1. Schutz und Ernährung:
* Schutz: Die Samenschicht wirkt als Schutzbarriere und schützt den empfindlichen Embryo im Inneren von Umweltgefahren wie dem Austrocknen, extremen Temperaturen und Schädlingen.
* Ernährung: Der Samen enthält eine Lebensmittelreserve (normalerweise in Form von Endosperm), die dem sich entwickelnden Embryo mit essentiellen Nährstoffen wie Kohlenhydraten, Proteinen und Fetten für das Wachstum liefert, bis es für sich selbst photosynthetisieren kann.
2. Ausbreitung:
* Ausbreitung der Art: Samen sind so konzipiert, dass sie verteilt werden können, sodass Pflanzen neue Gebiete besiedeln und eine Überfüllung vermeiden können.
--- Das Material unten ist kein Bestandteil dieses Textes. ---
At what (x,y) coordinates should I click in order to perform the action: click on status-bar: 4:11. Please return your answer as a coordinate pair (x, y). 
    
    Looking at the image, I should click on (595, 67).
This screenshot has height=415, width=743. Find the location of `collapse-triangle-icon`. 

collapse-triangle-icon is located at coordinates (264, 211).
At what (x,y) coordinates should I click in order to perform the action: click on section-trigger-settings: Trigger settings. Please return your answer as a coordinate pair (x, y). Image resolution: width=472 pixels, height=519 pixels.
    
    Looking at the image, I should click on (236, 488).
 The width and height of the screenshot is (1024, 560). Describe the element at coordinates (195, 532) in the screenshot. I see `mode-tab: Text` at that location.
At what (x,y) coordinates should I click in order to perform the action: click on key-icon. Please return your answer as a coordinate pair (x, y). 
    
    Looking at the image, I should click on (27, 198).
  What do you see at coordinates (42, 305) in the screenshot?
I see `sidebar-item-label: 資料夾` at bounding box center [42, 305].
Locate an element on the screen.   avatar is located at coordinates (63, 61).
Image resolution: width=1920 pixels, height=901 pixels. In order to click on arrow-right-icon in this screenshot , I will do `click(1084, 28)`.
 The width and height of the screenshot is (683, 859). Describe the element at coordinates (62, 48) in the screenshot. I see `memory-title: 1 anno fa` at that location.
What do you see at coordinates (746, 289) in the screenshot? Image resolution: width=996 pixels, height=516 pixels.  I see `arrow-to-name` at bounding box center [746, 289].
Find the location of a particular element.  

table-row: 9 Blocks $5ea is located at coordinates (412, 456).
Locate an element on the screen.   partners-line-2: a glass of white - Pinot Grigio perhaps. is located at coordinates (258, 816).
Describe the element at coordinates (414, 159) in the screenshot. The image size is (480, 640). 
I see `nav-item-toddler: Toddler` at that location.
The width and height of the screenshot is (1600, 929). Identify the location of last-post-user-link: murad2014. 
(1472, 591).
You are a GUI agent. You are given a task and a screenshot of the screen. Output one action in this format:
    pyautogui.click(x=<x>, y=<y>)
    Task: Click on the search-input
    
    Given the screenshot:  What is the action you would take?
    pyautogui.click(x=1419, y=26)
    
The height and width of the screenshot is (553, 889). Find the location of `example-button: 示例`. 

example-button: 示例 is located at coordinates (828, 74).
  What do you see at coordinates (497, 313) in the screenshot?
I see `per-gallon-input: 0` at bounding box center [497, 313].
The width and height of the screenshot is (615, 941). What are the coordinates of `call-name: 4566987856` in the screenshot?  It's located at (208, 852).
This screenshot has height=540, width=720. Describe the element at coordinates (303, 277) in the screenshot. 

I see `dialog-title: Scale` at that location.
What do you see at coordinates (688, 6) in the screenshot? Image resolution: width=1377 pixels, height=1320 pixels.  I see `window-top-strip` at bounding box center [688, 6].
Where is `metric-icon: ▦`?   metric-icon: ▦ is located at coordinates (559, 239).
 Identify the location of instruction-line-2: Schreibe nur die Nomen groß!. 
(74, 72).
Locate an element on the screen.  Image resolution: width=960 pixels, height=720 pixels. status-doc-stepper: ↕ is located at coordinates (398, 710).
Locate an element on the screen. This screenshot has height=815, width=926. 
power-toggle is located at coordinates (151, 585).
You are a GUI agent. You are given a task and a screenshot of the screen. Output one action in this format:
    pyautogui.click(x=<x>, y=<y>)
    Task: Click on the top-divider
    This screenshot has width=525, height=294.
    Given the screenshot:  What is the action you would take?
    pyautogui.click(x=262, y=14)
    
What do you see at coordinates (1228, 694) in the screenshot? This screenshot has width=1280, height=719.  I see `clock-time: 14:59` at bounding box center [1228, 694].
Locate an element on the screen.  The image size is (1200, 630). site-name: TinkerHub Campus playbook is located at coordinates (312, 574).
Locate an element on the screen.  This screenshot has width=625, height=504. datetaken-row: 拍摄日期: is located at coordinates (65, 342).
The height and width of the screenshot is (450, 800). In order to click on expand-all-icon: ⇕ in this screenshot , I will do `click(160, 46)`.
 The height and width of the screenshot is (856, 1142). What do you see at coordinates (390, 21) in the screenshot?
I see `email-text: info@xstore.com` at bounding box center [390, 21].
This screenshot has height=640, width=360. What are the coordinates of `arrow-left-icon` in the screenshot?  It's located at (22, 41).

Dies wird durch verschiedene Mechanismen erreicht:
* Wind: Samen mit Flügeln oder Fallschirmen (z. B. Löwenzahn)
* Wasser: Samen mit schwimmenden Strukturen (z. B. Kokosnüsse)
* Tiere: Samen mit Haken oder klebrigen Beschichtungen (z. B. Burdock)
* Selbstdispensal: Samen, die aus der Frucht ausgestoßen werden (z. B. Jewelweed)
3. Ruhende Stufe:
* Verzögerte Keimung: Einige Samen haben eine Ruhezeit der Ruhe, die es ihnen ermöglicht, auf günstige Bedingungen (wie Wärme, Feuchtigkeit und Sonnenlicht) zu warten, bevor sie keimen. Dies kann sicherstellen, dass der Sämling entsteht, wenn die Ressourcen am häufigsten sind.
4. Genetische Kontinuität:
* nächste Generation: Der Samen enthält das genetische Material der Pflanze (DNA) im Embryo, wodurch die Kontinuität der Spezies gewährleistet wird.
Zusammenfassend: Ein Samen ist im Wesentlichen ein in sich geschlossenes, in sich geschlossenes Paket, das es Pflanzen ermöglicht, sich zu reproduzieren, sich an neue Orte zu verteilen und durch herausfordernde Zeiträume zu überleben. Es ist der Schlüssel zur Aufrechterhaltung des Pflanzenlebens auf der Erde.